Who’s Got the Function?

  1. In Farida Samerkhanova’s “Never Trust Witches”:
    1. At one level, the story recounts Belinda’s practical joke on the narrator, one that ends badly. Rewrite the ending as comedy.

    2. At another level, the story raises questions about unearned guilt and moral responsibility in an out-of-body experience. How might the narrator’s wife react if he confesses that he has “cheated” on her as a rabbbit? How might the narrator feel if he finds her in bed with Elmer Fudd?

  2. In Bertil Falk’s “The Man Who Turned Darwin Upside Down”:

    1. Is the ideology of social Darwinism correct in holding that the “fittest” are the strongest and smartest? Or are the Darwinists correct in observing that the “fittest” are the best adapted to their environment?

    2. Is Arthur Bjorkland smart and strong or has he adapted to his environment? Can he really function in society without money? How can he pay the registration fees at the conferences he attends?

    3. Might Arthur Bjorkland use his talents more profitably than as a scavenger? Or is the story a satire on academia and a sardonic commentary on conferences?

  3. In S. J. McKenzie’s “Great Hand”:

    1. Does this retold folk tale or legend seem to convey a moral? If so, what might it be?
    2. What is the function, if any, of the female apparition? If it were removed, would the story change in any significant way?
  4. In Richard Ong’s “Dead Nightingale”:

    1. What might it mean that the story concludes with a reference to a mosquito bite?
    2. The characters Bill Foley and Hannah Moraine appear and disappear unaccountably. Is the mystery relevant to the story? Would the story change in any signficant way if the two characters came and went normally?

  5. In Glenn Blakeslee’s “A Man and a Horse”:

    1. Is the paragraph beginning “He knew the angry conspiracy of the ConFormity...” an adequate explanation of Pell’s plight? Or is it an ironic concession to the principle of cause and effect?

    2. At the end, Pell has been changed into grass. Why does the horse not change?

    3. Does the story have some symbolic, possibly allegorical meaning or does it illustrate literally a proverbial saying about watching grass grow?

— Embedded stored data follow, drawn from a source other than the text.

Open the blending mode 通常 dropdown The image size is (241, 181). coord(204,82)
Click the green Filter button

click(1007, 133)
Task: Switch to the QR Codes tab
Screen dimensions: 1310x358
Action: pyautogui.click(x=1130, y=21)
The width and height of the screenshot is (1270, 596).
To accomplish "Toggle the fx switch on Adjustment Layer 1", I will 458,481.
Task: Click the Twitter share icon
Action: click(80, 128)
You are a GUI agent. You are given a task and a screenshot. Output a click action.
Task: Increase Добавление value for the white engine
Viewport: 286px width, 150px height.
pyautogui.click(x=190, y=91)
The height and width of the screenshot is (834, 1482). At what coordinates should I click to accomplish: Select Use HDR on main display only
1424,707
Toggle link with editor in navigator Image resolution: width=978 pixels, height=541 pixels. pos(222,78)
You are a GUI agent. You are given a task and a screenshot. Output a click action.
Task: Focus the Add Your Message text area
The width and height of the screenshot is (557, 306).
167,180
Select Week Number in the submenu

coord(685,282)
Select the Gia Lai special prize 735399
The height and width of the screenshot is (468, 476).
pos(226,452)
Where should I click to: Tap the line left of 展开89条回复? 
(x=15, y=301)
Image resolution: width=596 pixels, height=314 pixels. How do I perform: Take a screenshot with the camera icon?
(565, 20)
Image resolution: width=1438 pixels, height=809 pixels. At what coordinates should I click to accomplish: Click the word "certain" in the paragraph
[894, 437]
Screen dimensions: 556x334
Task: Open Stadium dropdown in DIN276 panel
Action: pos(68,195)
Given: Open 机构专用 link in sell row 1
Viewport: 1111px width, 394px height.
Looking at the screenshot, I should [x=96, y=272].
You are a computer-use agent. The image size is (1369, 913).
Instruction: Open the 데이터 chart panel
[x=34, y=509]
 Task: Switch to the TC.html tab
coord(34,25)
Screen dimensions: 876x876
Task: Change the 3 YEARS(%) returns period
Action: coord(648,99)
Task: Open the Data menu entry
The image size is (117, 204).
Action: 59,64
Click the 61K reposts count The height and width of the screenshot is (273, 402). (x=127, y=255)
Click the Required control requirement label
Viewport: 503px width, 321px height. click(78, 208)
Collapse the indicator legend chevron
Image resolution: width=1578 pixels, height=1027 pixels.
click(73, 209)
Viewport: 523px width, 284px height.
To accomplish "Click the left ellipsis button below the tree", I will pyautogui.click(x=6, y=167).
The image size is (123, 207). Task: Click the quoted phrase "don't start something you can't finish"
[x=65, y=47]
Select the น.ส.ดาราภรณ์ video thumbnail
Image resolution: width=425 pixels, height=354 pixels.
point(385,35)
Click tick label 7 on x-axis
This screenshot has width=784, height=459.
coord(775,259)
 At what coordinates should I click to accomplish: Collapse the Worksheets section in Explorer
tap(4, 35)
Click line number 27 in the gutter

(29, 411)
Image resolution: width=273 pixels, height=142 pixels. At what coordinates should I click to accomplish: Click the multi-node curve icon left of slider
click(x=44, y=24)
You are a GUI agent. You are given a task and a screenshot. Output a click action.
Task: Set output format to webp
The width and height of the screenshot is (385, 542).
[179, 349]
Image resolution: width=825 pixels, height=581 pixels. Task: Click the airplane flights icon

  6. In Mary B. McArdle’s Give Them Wine:

    1. At the moment of a crucial decision, Donas engages in a lengthy interior monologue:
      “I could go inside! I could find out once and for all if there is anything to fear about these people! Better that I do it before I am wed — then there will be nothing to come between me and my love for Lionel — and our happiness.”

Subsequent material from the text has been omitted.